- Stated problem:
Can you copy out, word for word, the records starting with the line containing "The image size is (1414, 840)." and going on through the line containing "Select PROCESSED stream"?

- Available data:
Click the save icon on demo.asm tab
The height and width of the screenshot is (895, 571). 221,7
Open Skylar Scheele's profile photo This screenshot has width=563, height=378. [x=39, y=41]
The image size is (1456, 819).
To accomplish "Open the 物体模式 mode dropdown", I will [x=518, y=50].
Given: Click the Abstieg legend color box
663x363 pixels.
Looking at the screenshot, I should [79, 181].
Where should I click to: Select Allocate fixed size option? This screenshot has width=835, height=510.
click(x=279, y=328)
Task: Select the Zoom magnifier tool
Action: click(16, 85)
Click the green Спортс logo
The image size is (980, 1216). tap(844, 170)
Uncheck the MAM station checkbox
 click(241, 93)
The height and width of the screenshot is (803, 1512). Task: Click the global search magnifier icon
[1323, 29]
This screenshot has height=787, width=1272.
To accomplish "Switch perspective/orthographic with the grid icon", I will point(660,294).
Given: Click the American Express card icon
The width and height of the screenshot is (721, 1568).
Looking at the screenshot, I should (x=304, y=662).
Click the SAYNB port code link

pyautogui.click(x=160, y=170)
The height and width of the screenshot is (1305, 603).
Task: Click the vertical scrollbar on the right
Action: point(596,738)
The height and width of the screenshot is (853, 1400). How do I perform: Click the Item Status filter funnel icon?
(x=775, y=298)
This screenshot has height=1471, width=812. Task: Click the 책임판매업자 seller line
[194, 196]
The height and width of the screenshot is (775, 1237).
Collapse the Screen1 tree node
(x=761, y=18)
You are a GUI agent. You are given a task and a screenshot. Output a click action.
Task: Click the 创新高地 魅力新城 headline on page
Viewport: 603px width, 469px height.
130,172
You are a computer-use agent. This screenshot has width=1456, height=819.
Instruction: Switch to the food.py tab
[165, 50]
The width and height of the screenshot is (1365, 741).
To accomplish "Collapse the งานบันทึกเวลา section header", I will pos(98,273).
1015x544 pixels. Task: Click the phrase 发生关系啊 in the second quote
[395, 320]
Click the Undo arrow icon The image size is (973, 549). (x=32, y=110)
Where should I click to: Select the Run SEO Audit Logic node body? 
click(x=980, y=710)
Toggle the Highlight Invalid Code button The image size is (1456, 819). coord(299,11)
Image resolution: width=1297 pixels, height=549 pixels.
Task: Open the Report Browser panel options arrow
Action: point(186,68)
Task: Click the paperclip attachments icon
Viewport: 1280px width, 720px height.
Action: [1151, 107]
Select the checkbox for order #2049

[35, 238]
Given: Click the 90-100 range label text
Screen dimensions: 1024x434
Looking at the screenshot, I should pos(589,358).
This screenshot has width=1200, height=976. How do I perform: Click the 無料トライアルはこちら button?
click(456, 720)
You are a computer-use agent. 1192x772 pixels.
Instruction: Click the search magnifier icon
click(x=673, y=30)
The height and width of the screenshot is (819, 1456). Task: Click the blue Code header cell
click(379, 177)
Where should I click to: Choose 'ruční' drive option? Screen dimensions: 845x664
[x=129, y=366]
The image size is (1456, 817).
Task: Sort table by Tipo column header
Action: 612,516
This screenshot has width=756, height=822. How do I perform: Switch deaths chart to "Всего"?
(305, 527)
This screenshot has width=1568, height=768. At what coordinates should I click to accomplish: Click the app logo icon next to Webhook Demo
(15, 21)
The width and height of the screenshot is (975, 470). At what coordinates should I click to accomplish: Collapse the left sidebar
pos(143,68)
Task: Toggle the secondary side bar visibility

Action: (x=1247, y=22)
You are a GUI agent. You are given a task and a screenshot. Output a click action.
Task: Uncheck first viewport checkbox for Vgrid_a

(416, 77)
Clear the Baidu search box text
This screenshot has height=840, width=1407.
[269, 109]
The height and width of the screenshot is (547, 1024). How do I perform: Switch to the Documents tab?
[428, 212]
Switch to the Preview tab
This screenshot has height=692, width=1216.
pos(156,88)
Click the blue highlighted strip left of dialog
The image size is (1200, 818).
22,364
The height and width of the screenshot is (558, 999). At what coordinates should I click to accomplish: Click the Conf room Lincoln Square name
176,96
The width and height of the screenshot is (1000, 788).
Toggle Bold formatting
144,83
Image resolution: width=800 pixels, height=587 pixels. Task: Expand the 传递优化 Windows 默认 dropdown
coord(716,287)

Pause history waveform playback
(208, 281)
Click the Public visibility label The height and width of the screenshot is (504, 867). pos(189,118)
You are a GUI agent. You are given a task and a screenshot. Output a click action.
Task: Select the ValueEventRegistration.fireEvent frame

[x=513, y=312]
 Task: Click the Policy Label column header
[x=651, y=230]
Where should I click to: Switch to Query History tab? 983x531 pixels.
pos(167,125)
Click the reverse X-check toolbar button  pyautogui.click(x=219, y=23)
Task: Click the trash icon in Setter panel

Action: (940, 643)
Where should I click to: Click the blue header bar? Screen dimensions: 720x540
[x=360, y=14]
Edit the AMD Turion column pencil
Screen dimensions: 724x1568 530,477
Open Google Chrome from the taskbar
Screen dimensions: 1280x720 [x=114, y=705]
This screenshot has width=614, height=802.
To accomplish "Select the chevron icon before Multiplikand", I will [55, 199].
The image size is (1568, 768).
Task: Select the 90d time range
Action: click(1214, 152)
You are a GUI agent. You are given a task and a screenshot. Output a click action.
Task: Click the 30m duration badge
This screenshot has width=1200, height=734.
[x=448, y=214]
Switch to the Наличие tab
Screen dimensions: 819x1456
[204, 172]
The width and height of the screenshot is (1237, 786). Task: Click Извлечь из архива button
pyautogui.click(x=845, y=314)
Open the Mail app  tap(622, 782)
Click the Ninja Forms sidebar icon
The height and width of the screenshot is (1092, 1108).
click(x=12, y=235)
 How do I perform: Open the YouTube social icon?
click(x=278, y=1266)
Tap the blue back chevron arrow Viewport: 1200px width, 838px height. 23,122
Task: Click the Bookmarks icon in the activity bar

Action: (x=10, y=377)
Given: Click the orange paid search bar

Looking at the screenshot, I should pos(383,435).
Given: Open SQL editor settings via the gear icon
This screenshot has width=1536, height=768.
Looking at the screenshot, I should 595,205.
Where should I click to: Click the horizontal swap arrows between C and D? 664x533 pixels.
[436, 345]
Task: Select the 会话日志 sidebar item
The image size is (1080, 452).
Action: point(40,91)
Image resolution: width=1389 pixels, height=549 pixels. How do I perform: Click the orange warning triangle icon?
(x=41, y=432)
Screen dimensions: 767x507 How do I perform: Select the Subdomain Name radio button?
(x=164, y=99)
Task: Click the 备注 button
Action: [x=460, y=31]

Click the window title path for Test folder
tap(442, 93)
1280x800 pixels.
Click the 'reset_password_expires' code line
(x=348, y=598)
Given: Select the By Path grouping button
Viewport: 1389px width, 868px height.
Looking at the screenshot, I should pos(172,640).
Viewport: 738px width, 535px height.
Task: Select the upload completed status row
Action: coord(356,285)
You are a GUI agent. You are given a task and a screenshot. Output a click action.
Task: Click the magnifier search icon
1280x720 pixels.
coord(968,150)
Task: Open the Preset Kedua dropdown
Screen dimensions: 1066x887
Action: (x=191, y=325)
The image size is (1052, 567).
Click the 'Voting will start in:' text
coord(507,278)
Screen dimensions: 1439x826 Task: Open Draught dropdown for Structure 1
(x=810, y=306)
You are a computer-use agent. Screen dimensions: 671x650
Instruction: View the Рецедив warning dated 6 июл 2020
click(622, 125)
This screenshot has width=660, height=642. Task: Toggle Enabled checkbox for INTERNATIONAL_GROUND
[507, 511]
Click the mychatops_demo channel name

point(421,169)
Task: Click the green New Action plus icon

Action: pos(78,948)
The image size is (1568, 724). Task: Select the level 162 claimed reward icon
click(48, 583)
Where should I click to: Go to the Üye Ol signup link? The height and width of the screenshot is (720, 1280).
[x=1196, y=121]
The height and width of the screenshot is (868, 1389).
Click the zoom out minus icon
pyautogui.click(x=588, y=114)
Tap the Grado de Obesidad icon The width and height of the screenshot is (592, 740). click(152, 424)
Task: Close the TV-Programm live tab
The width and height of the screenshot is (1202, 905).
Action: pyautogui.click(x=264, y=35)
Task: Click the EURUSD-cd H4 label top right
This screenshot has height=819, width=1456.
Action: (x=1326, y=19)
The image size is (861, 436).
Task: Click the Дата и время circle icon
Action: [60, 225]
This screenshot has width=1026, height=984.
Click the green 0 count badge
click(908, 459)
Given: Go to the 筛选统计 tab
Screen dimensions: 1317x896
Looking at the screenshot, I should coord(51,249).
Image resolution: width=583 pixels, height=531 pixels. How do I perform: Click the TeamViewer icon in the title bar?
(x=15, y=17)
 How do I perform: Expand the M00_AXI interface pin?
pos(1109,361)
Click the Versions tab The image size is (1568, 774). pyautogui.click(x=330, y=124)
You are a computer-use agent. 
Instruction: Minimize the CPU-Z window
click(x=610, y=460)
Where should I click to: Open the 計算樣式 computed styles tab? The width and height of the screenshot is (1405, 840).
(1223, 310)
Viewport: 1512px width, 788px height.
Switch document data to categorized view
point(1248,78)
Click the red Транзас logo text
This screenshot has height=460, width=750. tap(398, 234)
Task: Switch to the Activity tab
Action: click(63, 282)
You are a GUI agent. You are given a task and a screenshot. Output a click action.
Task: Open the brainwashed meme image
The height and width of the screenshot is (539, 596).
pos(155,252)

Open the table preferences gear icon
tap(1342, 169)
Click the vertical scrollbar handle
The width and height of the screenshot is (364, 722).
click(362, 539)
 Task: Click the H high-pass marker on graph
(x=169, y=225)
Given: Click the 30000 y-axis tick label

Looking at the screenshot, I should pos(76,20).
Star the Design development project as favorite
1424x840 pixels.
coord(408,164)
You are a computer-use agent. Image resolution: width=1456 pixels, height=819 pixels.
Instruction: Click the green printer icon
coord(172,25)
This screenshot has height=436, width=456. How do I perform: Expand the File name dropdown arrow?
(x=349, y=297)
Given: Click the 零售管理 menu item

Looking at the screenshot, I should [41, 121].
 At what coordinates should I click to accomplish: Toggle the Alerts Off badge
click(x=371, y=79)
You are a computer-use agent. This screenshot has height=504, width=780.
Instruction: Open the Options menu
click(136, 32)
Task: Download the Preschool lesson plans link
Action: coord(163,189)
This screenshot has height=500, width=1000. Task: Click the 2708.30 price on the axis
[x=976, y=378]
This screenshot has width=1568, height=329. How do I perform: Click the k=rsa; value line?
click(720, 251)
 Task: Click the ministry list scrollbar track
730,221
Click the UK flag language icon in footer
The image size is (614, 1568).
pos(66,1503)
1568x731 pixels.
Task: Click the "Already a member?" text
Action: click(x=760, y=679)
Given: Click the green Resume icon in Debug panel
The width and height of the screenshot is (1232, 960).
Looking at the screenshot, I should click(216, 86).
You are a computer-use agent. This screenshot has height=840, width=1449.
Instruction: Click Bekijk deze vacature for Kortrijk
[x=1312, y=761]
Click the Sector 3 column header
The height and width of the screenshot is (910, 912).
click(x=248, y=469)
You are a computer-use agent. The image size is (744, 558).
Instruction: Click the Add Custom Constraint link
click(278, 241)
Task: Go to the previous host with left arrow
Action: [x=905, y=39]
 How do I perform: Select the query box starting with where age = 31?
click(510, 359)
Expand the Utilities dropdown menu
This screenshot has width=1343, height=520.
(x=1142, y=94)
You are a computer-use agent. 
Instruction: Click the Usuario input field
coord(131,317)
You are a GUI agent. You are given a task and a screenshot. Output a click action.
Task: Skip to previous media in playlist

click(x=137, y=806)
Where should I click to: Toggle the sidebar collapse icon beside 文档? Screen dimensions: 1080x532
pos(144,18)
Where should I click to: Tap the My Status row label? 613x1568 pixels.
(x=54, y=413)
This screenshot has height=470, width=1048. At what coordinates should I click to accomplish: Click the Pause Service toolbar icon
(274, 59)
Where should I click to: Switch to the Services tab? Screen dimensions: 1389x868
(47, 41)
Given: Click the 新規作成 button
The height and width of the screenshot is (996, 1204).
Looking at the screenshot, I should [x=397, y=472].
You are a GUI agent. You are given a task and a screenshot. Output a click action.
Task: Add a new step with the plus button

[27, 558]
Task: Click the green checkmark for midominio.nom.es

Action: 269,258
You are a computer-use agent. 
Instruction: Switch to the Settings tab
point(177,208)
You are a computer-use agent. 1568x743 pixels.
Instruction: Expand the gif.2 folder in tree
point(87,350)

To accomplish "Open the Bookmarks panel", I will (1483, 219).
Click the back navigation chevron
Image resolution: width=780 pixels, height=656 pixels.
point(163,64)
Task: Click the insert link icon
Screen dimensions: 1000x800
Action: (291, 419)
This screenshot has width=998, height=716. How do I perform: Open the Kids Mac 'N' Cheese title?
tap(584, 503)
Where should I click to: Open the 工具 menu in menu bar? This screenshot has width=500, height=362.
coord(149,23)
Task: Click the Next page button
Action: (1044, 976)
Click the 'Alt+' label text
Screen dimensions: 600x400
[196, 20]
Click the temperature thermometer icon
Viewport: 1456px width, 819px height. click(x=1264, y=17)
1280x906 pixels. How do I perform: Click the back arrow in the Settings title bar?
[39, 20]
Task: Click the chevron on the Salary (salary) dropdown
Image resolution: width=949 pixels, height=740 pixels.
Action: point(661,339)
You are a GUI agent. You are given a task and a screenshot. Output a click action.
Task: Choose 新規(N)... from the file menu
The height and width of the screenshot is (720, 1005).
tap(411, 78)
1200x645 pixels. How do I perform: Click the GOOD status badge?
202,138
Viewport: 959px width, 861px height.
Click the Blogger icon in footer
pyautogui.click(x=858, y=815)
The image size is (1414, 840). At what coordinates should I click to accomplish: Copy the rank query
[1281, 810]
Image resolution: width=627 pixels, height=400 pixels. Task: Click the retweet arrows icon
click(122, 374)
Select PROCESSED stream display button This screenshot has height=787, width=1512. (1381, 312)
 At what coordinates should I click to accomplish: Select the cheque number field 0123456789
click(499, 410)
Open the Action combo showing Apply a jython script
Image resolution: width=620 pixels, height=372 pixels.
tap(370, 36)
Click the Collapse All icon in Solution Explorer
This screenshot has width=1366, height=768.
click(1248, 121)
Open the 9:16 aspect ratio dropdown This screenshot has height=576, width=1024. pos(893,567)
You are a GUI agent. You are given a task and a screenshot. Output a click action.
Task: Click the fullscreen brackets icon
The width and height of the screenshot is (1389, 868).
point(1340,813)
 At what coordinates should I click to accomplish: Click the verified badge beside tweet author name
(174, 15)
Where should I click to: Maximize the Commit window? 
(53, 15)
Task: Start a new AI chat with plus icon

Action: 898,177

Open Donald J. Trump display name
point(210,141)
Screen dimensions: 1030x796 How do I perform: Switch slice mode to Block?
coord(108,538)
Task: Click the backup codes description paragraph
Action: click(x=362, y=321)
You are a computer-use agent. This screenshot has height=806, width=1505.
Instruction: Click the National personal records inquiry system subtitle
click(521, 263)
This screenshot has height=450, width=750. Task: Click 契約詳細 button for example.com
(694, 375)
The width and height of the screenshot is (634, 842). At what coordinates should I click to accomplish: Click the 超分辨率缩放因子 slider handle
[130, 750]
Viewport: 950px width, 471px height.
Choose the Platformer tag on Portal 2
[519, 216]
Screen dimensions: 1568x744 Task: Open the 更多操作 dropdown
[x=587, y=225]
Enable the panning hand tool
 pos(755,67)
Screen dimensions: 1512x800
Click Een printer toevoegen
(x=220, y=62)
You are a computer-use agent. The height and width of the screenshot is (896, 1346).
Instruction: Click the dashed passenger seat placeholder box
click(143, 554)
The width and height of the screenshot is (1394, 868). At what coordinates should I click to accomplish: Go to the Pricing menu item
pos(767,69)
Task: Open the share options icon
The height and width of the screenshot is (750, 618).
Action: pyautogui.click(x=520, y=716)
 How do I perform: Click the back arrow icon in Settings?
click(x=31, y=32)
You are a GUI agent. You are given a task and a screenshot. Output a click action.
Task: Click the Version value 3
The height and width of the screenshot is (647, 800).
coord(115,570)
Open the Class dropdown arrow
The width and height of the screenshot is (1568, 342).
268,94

- Output of the task:
The image size is (1414, 840). At what coordinates should I click to accomplish: Copy the rank query
[1281, 810]
Image resolution: width=627 pixels, height=400 pixels. Task: Click the retweet arrows icon
click(122, 374)
Select PROCESSED stream display button This screenshot has height=787, width=1512. (1381, 312)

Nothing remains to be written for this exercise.